# TASK DETAILS
Every entry must be transcribed without alteration.

# RECORDS SUPPLIED
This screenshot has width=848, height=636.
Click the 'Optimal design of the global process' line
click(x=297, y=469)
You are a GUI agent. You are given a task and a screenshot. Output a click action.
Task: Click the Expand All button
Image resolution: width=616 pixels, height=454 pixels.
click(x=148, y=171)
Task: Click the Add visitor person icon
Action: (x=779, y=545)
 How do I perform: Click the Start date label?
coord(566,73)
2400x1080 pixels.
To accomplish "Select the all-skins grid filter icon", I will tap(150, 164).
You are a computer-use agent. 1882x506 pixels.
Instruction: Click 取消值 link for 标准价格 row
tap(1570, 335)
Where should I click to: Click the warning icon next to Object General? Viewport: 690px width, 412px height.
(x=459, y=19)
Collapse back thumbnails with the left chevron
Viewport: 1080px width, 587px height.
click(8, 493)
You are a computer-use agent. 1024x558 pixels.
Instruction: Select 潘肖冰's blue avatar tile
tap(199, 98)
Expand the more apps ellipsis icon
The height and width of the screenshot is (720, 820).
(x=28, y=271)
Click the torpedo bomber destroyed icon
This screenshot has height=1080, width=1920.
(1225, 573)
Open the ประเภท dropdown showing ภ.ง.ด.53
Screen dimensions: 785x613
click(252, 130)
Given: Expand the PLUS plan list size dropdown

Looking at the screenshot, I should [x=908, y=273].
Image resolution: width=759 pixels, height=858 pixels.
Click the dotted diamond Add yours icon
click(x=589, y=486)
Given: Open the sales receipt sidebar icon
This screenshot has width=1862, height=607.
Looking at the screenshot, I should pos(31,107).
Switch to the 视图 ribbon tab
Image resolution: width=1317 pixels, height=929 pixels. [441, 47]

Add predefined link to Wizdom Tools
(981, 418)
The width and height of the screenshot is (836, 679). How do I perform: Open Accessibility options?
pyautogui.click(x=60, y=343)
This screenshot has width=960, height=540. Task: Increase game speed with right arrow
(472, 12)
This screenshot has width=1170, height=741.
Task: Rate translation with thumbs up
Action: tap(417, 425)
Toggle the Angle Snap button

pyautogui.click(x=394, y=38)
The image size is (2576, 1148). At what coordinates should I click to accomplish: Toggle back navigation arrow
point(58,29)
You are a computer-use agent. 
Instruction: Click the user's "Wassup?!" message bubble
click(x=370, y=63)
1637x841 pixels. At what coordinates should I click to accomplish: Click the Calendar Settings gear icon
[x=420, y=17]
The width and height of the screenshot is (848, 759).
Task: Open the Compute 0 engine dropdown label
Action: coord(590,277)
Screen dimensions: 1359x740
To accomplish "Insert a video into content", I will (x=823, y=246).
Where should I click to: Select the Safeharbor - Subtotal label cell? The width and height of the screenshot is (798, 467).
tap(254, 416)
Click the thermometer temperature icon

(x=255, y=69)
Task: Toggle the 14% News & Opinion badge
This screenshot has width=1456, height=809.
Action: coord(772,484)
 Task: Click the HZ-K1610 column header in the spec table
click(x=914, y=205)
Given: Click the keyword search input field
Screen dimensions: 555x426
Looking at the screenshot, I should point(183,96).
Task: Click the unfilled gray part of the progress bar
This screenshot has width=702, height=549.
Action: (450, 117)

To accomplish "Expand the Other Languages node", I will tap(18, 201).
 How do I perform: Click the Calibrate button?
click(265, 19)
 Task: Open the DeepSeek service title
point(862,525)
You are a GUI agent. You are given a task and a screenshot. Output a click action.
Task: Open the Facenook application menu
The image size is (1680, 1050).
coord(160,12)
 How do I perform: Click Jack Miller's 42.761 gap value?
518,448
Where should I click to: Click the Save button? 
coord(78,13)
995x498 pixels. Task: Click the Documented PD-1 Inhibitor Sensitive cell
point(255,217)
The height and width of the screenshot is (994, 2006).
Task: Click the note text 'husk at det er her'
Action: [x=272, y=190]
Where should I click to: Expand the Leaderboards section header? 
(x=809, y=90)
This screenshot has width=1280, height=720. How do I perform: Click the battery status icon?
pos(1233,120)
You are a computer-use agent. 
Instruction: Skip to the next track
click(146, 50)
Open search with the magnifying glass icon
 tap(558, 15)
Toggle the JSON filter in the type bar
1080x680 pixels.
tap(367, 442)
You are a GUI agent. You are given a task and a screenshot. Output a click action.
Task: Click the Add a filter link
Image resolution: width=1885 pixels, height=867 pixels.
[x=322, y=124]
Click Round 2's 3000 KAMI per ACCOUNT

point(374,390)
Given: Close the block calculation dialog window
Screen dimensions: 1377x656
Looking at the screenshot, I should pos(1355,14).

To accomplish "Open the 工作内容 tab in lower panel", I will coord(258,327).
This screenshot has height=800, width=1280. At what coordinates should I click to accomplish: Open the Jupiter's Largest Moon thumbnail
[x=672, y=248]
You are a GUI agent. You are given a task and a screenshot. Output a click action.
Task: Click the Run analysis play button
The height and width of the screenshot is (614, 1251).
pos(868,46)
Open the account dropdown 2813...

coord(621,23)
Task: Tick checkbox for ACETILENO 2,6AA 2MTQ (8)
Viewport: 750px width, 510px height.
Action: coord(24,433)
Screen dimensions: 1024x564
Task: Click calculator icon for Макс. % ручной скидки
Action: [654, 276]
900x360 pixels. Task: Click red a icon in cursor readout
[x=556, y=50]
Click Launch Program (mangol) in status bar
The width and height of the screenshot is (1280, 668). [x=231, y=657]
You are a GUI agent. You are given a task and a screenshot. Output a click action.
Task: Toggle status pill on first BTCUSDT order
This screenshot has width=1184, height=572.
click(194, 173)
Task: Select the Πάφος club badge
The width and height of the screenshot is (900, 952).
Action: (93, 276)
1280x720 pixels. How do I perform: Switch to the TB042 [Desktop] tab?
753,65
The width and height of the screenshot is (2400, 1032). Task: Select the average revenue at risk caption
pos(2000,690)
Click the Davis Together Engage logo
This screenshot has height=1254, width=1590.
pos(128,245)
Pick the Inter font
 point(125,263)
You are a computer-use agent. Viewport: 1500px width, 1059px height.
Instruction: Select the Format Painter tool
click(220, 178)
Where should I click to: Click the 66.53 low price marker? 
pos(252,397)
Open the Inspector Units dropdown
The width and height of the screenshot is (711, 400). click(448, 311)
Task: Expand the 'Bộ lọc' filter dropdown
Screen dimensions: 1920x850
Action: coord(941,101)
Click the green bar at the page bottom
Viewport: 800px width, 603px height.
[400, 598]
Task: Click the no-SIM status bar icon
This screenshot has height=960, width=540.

# SOLUTION TO THIS TASK
This screenshot has width=848, height=636.
Click the 'Optimal design of the global process' line
click(x=297, y=469)
You are a GUI agent. You are given a task and a screenshot. Output a click action.
Task: Click the Expand All button
Image resolution: width=616 pixels, height=454 pixels.
click(x=148, y=171)
Task: Click the Add visitor person icon
Action: (x=779, y=545)
 How do I perform: Click the Start date label?
coord(566,73)
2400x1080 pixels.
To accomplish "Select the all-skins grid filter icon", I will tap(150, 164).
You are a computer-use agent. 1882x506 pixels.
Instruction: Click 取消值 link for 标准价格 row
tap(1570, 335)
Where should I click to: Click the warning icon next to Object General? Viewport: 690px width, 412px height.
(x=459, y=19)
Collapse back thumbnails with the left chevron
Viewport: 1080px width, 587px height.
click(8, 493)
You are a computer-use agent. 1024x558 pixels.
Instruction: Select 潘肖冰's blue avatar tile
tap(199, 98)
Expand the more apps ellipsis icon
The height and width of the screenshot is (720, 820).
(x=28, y=271)
Click the torpedo bomber destroyed icon
This screenshot has height=1080, width=1920.
(1225, 573)
Open the ประเภท dropdown showing ภ.ง.ด.53
Screen dimensions: 785x613
click(252, 130)
Given: Expand the PLUS plan list size dropdown

Looking at the screenshot, I should [x=908, y=273].
Image resolution: width=759 pixels, height=858 pixels.
Click the dotted diamond Add yours icon
click(x=589, y=486)
Given: Open the sales receipt sidebar icon
This screenshot has width=1862, height=607.
Looking at the screenshot, I should pos(31,107).
Switch to the 视图 ribbon tab
Image resolution: width=1317 pixels, height=929 pixels. [441, 47]

Add predefined link to Wizdom Tools
(981, 418)
The width and height of the screenshot is (836, 679). How do I perform: Open Accessibility options?
pyautogui.click(x=60, y=343)
This screenshot has width=960, height=540. Task: Increase game speed with right arrow
(472, 12)
This screenshot has width=1170, height=741.
Task: Rate translation with thumbs up
Action: tap(417, 425)
Toggle the Angle Snap button

pyautogui.click(x=394, y=38)
The image size is (2576, 1148). At what coordinates should I click to accomplish: Toggle back navigation arrow
point(58,29)
You are a computer-use agent. 
Instruction: Click the user's "Wassup?!" message bubble
click(x=370, y=63)
1637x841 pixels. At what coordinates should I click to accomplish: Click the Calendar Settings gear icon
[x=420, y=17]
The width and height of the screenshot is (848, 759).
Task: Open the Compute 0 engine dropdown label
Action: coord(590,277)
Screen dimensions: 1359x740
To accomplish "Insert a video into content", I will (x=823, y=246).
Where should I click to: Select the Safeharbor - Subtotal label cell? The width and height of the screenshot is (798, 467).
tap(254, 416)
Click the thermometer temperature icon

(x=255, y=69)
Task: Toggle the 14% News & Opinion badge
This screenshot has width=1456, height=809.
Action: coord(772,484)
 Task: Click the HZ-K1610 column header in the spec table
click(x=914, y=205)
Given: Click the keyword search input field
Screen dimensions: 555x426
Looking at the screenshot, I should point(183,96).
Task: Click the unfilled gray part of the progress bar
This screenshot has width=702, height=549.
Action: (450, 117)

To accomplish "Expand the Other Languages node", I will tap(18, 201).
 How do I perform: Click the Calibrate button?
click(265, 19)
 Task: Open the DeepSeek service title
point(862,525)
You are a GUI agent. You are given a task and a screenshot. Output a click action.
Task: Open the Facenook application menu
The image size is (1680, 1050).
coord(160,12)
 How do I perform: Click Jack Miller's 42.761 gap value?
518,448
Where should I click to: Click the Save button? 
coord(78,13)
995x498 pixels. Task: Click the Documented PD-1 Inhibitor Sensitive cell
point(255,217)
The height and width of the screenshot is (994, 2006).
Task: Click the note text 'husk at det er her'
Action: [x=272, y=190]
Where should I click to: Expand the Leaderboards section header? 
(x=809, y=90)
This screenshot has width=1280, height=720. How do I perform: Click the battery status icon?
pos(1233,120)
You are a computer-use agent. 
Instruction: Skip to the next track
click(146, 50)
Open search with the magnifying glass icon
 tap(558, 15)
Toggle the JSON filter in the type bar
1080x680 pixels.
tap(367, 442)
You are a GUI agent. You are given a task and a screenshot. Output a click action.
Task: Click the Add a filter link
Image resolution: width=1885 pixels, height=867 pixels.
[x=322, y=124]
Click Round 2's 3000 KAMI per ACCOUNT

point(374,390)
Given: Close the block calculation dialog window
Screen dimensions: 1377x656
Looking at the screenshot, I should pos(1355,14).

To accomplish "Open the 工作内容 tab in lower panel", I will coord(258,327).
This screenshot has height=800, width=1280. At what coordinates should I click to accomplish: Open the Jupiter's Largest Moon thumbnail
[x=672, y=248]
You are a GUI agent. You are given a task and a screenshot. Output a click action.
Task: Click the Run analysis play button
The height and width of the screenshot is (614, 1251).
pos(868,46)
Open the account dropdown 2813...

coord(621,23)
Task: Tick checkbox for ACETILENO 2,6AA 2MTQ (8)
Viewport: 750px width, 510px height.
Action: coord(24,433)
Screen dimensions: 1024x564
Task: Click calculator icon for Макс. % ручной скидки
Action: [654, 276]
900x360 pixels. Task: Click red a icon in cursor readout
[x=556, y=50]
Click Launch Program (mangol) in status bar
The width and height of the screenshot is (1280, 668). [x=231, y=657]
You are a GUI agent. You are given a task and a screenshot. Output a click action.
Task: Toggle status pill on first BTCUSDT order
This screenshot has width=1184, height=572.
click(194, 173)
Task: Select the Πάφος club badge
The width and height of the screenshot is (900, 952).
Action: (93, 276)
1280x720 pixels. How do I perform: Switch to the TB042 [Desktop] tab?
753,65
The width and height of the screenshot is (2400, 1032). Task: Select the average revenue at risk caption
pos(2000,690)
Click the Davis Together Engage logo
This screenshot has height=1254, width=1590.
pos(128,245)
Pick the Inter font
 point(125,263)
You are a computer-use agent. Viewport: 1500px width, 1059px height.
Instruction: Select the Format Painter tool
click(220, 178)
Where should I click to: Click the 66.53 low price marker? 
pos(252,397)
Open the Inspector Units dropdown
The width and height of the screenshot is (711, 400). click(448, 311)
Task: Expand the 'Bộ lọc' filter dropdown
Screen dimensions: 1920x850
Action: coord(941,101)
Click the green bar at the page bottom
Viewport: 800px width, 603px height.
[400, 598]
Task: Click the no-SIM status bar icon
This screenshot has height=960, width=540.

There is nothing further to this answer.